Source document ->
++++++++++++++++++++

Senior Islamic Jihad commander killed in Gaza blast
By Nidal al-Mughrabi
GAZA (Reuters) – Islamic Jihad’s most senior commander in
the Gaza Strip was killed on Wednesday by an explosion that
tore through his car, the Palestinian militant group said,
blaming the Israeli army, which denied involvement.
In the occupied West Bank, Palestinian gunmen shot dead an
Israeli outside a Jewish settlement, the army said.
Witnesses to the death of Abu al-Waleed al-Dahdouh, head of
Islamic Jihad’s armed wing in the Gaza Strip, said his car blew
up as he opened one of its doors and that an Israeli military
aircraft was flying overhead at the time.
“The Israeli army did not operate in Gaza,” a military
spokeswoman said. “It wasn’t us.”

++++++++++++++++++++

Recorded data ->
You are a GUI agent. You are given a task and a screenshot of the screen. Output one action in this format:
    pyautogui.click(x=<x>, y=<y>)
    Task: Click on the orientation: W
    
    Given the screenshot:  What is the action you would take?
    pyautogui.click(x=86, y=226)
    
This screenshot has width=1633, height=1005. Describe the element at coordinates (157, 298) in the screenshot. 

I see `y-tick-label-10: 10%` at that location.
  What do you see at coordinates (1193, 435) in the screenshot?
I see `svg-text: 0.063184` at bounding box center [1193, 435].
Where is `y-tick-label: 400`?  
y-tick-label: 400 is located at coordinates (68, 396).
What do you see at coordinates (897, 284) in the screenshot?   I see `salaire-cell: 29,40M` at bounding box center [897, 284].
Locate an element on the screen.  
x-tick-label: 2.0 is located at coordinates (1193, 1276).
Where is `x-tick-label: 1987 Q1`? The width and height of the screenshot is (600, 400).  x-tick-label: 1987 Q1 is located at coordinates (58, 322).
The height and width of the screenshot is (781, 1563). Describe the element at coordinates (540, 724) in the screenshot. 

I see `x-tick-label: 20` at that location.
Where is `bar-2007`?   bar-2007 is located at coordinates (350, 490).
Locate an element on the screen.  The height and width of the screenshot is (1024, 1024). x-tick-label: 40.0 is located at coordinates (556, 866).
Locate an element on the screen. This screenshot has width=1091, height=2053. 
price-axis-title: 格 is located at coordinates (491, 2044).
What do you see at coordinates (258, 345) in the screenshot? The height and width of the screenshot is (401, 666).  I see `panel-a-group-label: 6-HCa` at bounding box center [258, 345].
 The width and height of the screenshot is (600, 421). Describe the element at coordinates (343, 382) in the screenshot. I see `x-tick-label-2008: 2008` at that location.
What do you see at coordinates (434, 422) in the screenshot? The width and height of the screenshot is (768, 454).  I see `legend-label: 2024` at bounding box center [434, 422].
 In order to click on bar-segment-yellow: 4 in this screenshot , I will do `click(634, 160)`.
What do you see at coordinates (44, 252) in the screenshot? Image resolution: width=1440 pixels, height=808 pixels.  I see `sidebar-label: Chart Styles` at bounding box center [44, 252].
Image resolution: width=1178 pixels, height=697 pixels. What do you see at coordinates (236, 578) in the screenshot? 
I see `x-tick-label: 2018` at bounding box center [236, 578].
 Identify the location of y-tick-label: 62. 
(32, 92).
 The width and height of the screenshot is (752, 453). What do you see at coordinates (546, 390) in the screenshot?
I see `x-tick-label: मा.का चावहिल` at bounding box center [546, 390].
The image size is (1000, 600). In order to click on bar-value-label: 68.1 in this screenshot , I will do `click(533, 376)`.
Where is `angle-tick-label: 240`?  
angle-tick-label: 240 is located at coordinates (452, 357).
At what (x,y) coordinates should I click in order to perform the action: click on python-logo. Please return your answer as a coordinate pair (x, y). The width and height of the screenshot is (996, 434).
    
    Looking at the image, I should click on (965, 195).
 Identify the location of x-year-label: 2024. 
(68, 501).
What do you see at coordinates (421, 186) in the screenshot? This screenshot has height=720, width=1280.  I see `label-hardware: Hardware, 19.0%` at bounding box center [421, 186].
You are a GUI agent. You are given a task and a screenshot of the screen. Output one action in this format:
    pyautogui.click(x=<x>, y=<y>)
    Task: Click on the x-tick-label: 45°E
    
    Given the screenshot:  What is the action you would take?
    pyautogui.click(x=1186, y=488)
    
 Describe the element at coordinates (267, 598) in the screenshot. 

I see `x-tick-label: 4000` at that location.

++++++++++++++++++++

Task instructions -> Can you pick up the news report on the Gaza car blast that killed the Islamic Jihad commander and continue it from its last sentence?

Result of the task ->
Describing Dahdouh’s death as an assassination, Nabil Abu
Rdainah, a spokesman for Palestinian President Mahmoud Abbas,
called for international pressure on Israel to return to the
negotiating table.
Prospects for a resumption of peacemaking have dimmed since
the Islamic militant group Hamas, which is sworn to Israel’s
destruction, scored a crushing victory over Abbas’s Fatah
faction in a January 25 election.
The Israeli army has acknowledged killing dozens of
militants in strikes in the Gaza Strip since a Palestinian
uprising began in 2000. Dozens of gunmen have also died when
explosives they were transporting detonated prematurely.
Chanting “revenge, revenge,” hundreds of Islamic Jihad
gunmen gathered outside Gaza’s Shifa Hospital after hearing
that Dahdouh’s body had been brought there.
“This is an Israeli assassination that killed one of our
most important commanders,” said Khader Habib, an Islamic Jihad
leader.
Abu Adallah, a spokesman for the group, said: “Our rockets
will rain down on (Israelis). Islamic Jihad’s armed wing will
not remain silent and will respond with all its might to avenge
the death of its leader.”
Dahdouh was killed hours after militants in Gaza fired a
rocket toward the Israeli coastal town of Ashkelon.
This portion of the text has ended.